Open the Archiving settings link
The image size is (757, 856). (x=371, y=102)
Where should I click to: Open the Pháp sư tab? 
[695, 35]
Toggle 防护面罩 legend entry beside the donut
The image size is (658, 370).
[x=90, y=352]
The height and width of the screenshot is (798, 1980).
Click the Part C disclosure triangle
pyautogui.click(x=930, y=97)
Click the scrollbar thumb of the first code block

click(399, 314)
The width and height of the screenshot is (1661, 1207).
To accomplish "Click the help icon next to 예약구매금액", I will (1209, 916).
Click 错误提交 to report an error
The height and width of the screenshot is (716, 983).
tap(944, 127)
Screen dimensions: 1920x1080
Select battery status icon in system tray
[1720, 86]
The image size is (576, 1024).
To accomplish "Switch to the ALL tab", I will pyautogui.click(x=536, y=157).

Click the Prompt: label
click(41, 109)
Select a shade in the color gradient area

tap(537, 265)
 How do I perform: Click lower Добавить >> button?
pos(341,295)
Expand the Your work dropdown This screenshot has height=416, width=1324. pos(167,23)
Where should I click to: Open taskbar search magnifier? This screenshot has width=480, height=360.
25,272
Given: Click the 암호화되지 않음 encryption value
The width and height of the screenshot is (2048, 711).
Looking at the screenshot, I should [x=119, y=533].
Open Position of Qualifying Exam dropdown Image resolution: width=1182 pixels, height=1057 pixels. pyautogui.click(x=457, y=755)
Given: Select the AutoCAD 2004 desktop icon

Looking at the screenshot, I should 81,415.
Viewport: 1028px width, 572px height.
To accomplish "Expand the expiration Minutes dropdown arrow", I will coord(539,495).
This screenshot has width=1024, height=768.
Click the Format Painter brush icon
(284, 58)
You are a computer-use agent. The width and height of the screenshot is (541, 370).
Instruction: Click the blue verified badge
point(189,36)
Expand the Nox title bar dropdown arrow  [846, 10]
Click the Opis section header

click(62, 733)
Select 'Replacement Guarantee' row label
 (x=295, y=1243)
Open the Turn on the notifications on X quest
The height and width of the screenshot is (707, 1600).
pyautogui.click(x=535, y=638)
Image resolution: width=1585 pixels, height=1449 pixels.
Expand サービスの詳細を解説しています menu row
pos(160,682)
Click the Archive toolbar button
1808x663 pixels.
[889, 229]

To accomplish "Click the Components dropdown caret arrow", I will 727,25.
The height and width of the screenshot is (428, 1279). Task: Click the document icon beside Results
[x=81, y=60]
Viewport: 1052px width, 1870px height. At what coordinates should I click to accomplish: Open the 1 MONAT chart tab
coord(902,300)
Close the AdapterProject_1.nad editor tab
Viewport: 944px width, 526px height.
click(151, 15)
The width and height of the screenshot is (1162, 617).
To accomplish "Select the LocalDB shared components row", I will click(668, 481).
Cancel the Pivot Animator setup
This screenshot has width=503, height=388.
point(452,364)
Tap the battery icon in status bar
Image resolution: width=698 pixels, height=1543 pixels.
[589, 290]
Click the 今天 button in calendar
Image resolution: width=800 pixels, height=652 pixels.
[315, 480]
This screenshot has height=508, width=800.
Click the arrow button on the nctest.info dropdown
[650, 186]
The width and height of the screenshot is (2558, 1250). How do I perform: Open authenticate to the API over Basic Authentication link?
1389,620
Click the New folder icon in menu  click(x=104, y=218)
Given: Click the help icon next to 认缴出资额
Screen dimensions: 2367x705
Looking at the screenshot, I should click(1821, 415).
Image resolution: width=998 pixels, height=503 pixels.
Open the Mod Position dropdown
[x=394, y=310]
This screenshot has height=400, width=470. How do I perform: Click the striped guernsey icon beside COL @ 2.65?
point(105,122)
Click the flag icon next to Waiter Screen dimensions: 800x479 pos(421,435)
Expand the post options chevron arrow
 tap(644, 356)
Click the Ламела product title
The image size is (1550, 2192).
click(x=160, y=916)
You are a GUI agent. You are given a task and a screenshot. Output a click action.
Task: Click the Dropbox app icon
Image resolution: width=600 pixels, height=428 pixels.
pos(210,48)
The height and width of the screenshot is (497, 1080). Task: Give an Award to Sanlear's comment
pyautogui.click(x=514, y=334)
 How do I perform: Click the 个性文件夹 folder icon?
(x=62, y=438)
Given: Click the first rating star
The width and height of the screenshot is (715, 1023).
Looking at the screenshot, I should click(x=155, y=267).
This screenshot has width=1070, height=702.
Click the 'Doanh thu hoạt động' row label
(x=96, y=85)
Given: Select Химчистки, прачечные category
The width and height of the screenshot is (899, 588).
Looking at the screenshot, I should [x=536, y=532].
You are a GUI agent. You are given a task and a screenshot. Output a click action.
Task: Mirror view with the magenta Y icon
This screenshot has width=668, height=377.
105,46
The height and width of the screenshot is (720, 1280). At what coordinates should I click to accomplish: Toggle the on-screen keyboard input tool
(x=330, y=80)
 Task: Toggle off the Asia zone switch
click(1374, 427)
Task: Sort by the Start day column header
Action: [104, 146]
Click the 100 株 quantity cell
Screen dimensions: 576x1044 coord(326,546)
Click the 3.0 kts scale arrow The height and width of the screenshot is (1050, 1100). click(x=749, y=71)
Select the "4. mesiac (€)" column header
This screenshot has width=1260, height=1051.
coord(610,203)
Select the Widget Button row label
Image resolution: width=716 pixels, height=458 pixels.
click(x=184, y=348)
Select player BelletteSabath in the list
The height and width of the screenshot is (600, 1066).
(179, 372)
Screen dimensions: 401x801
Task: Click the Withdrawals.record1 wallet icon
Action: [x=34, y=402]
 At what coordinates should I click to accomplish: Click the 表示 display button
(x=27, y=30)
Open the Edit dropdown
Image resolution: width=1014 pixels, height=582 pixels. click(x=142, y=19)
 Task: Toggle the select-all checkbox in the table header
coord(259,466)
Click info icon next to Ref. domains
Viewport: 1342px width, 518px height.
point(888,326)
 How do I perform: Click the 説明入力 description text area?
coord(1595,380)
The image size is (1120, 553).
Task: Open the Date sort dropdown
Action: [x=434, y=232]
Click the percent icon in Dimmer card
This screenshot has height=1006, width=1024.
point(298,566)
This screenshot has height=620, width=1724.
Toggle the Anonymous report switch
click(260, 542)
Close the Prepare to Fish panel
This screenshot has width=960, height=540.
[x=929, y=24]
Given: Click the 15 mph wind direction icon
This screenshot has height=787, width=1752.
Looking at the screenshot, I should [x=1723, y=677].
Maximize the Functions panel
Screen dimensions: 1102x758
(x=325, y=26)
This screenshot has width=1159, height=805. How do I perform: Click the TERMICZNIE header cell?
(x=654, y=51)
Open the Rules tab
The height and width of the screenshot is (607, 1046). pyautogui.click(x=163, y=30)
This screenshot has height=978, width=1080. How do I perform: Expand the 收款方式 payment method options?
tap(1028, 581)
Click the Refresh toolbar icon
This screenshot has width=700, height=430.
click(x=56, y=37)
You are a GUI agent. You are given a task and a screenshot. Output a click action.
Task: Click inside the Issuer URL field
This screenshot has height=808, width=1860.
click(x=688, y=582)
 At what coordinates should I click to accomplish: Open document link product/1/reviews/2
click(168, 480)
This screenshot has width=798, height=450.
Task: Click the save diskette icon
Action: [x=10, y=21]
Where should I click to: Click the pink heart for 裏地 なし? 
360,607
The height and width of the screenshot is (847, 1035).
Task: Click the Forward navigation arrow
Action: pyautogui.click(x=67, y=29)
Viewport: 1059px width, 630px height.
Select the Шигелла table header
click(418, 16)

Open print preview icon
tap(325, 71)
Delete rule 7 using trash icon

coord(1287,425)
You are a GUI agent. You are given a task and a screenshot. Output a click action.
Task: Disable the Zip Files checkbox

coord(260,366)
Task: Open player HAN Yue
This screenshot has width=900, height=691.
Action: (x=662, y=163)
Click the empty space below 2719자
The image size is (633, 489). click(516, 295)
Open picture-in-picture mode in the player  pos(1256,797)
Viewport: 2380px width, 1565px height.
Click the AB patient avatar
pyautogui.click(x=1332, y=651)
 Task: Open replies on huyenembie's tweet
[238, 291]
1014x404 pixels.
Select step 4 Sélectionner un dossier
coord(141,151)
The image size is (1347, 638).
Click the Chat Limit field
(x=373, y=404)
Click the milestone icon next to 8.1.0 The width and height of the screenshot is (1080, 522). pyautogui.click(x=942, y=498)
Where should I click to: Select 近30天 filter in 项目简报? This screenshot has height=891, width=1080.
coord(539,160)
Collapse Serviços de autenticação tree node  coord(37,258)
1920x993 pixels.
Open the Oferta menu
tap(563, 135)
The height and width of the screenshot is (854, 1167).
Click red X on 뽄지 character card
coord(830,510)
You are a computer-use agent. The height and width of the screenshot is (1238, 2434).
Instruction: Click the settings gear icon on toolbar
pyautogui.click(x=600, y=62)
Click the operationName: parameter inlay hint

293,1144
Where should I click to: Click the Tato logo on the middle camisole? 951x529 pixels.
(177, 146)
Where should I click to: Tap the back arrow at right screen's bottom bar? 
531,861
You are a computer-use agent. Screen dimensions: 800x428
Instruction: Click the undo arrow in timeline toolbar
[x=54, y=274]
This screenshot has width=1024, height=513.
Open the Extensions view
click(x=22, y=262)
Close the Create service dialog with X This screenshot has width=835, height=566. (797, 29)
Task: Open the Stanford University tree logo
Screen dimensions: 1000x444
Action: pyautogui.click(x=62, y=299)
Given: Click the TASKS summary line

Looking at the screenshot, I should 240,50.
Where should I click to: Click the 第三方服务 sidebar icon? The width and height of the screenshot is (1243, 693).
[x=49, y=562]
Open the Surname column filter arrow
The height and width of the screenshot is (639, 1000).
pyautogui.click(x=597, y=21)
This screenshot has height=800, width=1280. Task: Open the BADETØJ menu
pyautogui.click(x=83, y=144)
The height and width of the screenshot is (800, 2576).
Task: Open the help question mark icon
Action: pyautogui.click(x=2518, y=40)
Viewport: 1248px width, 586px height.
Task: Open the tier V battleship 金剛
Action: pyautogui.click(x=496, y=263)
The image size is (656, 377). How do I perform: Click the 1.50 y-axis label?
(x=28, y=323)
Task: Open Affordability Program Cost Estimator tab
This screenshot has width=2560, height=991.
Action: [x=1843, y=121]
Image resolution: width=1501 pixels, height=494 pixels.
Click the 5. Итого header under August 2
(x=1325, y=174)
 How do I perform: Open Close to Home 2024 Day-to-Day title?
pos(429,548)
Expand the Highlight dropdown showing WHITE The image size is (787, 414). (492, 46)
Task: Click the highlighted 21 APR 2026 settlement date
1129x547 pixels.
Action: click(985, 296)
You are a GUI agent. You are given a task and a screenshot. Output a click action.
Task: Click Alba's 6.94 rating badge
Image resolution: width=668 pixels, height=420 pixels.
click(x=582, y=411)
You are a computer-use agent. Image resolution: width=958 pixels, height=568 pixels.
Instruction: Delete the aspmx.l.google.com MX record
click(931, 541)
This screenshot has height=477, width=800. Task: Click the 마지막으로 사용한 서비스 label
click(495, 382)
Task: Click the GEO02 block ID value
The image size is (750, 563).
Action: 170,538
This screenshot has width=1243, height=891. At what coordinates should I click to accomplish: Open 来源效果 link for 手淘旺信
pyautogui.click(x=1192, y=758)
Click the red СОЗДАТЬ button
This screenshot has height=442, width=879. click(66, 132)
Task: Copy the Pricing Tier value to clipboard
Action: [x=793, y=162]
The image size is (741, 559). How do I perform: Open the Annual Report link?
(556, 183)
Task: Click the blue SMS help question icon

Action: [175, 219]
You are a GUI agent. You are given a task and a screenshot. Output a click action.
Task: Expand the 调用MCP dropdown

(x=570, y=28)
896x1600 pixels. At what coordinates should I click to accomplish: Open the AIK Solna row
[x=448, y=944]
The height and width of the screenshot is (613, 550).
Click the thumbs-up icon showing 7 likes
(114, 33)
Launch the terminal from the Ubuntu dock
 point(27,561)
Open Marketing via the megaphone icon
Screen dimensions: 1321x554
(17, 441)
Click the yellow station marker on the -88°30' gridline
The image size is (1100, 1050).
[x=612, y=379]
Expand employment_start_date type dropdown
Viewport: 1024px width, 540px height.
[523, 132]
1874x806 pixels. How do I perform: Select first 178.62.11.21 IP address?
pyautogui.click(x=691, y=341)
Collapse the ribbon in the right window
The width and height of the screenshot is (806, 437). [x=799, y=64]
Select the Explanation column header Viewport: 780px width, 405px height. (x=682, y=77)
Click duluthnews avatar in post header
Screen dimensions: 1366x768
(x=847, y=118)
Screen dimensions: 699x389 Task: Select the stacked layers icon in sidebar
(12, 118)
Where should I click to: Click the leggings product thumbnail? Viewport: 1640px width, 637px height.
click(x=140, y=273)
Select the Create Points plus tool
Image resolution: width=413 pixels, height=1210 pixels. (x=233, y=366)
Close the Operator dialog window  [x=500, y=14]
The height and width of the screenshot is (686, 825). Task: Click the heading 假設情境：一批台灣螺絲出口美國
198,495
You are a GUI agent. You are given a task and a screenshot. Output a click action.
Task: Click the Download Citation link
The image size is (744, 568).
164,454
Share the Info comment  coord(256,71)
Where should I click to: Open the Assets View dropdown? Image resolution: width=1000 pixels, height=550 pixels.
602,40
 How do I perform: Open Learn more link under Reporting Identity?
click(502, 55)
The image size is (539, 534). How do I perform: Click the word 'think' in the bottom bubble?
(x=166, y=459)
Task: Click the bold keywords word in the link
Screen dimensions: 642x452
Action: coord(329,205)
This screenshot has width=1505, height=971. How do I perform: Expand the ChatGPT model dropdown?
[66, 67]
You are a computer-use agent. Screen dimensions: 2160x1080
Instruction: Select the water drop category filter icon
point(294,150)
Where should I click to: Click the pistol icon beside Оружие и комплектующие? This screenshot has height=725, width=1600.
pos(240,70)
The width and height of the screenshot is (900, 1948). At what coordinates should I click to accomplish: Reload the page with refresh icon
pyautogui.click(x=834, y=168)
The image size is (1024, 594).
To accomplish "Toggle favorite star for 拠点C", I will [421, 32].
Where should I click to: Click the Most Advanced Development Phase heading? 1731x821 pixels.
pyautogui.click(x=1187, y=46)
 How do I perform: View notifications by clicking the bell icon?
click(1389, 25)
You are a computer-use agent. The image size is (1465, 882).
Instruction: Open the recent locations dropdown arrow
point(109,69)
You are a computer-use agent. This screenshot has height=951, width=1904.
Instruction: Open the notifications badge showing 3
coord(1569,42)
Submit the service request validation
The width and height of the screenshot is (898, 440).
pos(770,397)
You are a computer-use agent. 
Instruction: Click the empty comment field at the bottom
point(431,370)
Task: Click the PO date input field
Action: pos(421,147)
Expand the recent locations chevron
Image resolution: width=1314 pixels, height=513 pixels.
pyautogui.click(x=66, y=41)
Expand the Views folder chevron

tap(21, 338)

--

**What the task asks:** Check each line of the listing for "dialog". Show those that have it.

**Written response:**
Close the Create service dialog with X This screenshot has width=835, height=566. (797, 29)
Close the Operator dialog window  [x=500, y=14]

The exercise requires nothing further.